[Recorded data]
--- START ---

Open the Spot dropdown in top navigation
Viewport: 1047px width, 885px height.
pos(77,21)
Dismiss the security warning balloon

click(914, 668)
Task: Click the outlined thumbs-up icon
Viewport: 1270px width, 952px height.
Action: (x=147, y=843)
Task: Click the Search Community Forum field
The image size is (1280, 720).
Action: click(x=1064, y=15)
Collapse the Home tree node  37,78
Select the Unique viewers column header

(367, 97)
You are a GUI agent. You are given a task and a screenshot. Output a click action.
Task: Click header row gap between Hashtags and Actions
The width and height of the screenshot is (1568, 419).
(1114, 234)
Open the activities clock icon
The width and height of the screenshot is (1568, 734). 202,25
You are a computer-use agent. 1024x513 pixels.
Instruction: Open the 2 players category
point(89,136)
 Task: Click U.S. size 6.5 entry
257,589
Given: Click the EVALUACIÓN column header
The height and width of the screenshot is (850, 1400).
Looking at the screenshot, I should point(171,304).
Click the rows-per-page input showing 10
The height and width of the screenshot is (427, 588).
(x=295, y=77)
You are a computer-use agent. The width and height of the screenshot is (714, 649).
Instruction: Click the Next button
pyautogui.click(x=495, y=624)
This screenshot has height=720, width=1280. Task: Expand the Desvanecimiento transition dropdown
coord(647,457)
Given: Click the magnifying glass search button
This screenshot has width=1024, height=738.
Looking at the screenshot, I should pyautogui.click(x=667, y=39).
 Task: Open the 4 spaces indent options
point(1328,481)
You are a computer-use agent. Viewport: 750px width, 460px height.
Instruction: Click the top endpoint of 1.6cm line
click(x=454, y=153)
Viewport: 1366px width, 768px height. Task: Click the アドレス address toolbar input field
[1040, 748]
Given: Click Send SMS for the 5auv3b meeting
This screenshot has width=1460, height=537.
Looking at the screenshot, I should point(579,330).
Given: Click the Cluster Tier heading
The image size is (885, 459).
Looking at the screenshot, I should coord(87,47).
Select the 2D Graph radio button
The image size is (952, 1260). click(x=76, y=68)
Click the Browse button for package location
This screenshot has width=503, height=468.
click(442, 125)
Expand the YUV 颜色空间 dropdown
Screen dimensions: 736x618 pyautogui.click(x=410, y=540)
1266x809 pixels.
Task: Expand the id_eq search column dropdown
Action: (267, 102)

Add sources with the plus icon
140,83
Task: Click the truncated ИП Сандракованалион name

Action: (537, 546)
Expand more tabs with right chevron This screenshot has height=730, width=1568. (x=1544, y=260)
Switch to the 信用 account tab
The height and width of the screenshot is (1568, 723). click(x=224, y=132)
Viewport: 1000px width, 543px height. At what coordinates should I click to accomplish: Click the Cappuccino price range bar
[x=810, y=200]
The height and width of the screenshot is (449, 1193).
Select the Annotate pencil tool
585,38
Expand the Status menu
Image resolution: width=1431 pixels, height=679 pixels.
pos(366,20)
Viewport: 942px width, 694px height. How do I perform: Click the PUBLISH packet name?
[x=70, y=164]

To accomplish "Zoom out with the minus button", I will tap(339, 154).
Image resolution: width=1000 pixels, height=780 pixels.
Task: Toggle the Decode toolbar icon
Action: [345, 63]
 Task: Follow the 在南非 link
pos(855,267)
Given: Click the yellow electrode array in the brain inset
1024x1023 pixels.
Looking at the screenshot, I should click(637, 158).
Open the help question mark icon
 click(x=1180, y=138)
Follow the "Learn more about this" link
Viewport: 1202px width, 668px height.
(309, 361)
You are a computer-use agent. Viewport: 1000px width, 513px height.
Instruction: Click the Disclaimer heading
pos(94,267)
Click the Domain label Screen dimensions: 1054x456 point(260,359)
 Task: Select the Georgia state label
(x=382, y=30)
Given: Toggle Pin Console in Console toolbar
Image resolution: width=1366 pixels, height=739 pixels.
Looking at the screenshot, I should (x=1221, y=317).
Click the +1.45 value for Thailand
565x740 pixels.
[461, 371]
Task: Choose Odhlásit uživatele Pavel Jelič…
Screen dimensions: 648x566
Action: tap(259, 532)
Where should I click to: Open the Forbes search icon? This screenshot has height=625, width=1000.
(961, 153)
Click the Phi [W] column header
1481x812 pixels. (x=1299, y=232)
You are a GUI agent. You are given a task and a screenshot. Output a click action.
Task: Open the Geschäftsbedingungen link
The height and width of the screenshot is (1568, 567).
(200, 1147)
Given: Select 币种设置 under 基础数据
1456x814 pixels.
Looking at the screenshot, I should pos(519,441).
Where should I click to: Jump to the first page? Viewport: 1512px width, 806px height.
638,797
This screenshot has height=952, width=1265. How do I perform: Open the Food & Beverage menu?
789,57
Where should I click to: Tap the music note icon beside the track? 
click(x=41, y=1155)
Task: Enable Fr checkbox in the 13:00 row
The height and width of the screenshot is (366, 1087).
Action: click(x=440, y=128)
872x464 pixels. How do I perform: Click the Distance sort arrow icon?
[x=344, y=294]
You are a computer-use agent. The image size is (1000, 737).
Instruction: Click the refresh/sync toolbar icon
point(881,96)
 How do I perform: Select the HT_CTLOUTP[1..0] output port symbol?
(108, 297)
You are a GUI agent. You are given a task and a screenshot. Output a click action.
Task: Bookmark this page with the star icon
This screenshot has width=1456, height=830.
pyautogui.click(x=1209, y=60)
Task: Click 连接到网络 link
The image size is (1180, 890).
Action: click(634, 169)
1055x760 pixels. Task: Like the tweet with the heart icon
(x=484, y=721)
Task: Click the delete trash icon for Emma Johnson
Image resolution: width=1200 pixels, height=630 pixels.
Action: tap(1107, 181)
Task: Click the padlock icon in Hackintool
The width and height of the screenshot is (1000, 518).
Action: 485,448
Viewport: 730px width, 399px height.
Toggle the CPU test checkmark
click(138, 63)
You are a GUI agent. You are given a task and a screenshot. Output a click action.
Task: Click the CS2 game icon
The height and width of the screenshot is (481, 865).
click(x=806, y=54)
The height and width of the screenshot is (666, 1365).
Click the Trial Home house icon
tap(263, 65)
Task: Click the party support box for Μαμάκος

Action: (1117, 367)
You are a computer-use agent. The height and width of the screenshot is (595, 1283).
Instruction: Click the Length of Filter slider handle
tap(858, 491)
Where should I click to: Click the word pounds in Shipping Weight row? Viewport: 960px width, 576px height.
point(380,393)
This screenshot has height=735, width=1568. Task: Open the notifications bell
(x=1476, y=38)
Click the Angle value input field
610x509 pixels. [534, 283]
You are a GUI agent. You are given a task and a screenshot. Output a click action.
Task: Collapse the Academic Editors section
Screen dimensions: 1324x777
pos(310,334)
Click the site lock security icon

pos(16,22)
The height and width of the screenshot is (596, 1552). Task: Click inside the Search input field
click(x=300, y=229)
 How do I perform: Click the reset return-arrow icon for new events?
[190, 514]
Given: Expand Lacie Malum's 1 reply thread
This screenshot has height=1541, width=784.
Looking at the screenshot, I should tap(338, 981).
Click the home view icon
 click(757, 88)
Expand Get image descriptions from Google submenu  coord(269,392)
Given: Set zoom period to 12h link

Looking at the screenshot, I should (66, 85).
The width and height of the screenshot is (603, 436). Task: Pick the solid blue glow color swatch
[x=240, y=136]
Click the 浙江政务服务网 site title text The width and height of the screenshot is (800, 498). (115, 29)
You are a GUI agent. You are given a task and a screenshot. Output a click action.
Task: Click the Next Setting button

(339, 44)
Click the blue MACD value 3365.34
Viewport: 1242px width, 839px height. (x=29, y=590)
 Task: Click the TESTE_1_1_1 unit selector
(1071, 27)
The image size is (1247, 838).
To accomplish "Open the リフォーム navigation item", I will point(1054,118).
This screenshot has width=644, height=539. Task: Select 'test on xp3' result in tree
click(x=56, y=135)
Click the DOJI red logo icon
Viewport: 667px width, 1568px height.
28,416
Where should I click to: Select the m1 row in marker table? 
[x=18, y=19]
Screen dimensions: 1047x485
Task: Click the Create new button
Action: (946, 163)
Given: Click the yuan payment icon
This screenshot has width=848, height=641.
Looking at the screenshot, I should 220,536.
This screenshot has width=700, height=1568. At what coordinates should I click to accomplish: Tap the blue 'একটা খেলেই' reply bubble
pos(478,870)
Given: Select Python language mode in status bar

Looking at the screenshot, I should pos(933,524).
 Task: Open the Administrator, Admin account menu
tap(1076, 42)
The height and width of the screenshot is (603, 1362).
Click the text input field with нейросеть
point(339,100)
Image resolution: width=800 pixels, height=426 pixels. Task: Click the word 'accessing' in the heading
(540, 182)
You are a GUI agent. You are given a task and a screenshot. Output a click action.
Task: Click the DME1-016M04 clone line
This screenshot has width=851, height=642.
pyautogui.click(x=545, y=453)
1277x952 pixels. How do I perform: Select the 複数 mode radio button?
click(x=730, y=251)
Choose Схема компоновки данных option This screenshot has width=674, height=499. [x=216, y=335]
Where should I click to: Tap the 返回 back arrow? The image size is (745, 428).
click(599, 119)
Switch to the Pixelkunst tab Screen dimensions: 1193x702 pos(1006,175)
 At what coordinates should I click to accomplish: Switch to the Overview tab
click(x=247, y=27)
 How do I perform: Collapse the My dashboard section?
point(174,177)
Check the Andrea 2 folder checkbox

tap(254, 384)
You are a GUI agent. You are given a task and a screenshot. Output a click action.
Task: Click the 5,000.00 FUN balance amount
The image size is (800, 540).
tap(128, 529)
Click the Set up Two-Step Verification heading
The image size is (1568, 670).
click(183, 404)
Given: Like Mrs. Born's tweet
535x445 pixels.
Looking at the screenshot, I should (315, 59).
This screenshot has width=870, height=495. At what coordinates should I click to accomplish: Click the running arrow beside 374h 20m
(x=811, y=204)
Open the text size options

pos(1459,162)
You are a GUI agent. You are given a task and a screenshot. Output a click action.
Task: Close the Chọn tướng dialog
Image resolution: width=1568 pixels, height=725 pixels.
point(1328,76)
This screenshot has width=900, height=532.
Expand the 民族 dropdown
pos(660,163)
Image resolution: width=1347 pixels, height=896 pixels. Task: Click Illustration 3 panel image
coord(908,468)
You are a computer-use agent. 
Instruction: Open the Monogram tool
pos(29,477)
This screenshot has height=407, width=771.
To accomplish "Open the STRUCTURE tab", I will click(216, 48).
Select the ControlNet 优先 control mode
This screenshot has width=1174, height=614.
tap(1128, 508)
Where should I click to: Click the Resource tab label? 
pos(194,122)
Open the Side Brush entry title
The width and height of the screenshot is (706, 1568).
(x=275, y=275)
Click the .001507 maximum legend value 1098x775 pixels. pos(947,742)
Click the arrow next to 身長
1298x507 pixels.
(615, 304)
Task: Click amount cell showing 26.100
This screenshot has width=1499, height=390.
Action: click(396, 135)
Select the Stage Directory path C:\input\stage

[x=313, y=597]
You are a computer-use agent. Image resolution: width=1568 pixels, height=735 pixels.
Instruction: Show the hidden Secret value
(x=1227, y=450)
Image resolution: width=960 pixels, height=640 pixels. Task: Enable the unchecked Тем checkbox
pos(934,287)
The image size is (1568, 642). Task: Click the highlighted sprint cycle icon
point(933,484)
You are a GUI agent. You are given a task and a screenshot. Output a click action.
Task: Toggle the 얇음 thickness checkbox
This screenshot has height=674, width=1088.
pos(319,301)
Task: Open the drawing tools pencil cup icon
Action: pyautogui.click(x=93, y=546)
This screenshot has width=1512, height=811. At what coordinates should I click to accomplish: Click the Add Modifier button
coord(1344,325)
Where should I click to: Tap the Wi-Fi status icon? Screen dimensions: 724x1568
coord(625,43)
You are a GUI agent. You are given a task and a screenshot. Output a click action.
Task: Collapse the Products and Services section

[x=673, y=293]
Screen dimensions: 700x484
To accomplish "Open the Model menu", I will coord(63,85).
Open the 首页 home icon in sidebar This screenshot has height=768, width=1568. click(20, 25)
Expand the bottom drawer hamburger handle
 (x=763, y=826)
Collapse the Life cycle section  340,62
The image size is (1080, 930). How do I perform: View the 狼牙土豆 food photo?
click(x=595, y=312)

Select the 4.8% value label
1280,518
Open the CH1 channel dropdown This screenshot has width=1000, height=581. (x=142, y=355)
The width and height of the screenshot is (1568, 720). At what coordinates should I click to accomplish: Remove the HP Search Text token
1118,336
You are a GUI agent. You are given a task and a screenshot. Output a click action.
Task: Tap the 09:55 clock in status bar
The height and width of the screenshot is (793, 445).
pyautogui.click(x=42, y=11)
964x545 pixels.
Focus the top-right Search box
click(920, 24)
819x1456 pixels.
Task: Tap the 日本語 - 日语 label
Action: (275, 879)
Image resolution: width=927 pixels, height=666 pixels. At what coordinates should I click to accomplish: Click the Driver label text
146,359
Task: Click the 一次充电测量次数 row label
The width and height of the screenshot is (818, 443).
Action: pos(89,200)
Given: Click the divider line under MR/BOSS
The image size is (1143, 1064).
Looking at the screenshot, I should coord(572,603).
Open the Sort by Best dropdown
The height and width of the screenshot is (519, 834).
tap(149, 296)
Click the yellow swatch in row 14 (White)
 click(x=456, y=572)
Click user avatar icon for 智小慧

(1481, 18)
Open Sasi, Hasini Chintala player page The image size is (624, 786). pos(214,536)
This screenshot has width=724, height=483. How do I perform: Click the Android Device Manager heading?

--- END ---

GOAL OF THE EXERCISE –
Among the lines above, find the ones containing "Choose" and copy them.

WORKED SOLUTION –
Task: Choose Odhlásit uživatele Pavel Jelič…
Choose Схема компоновки данных option This screenshot has width=674, height=499. [x=216, y=335]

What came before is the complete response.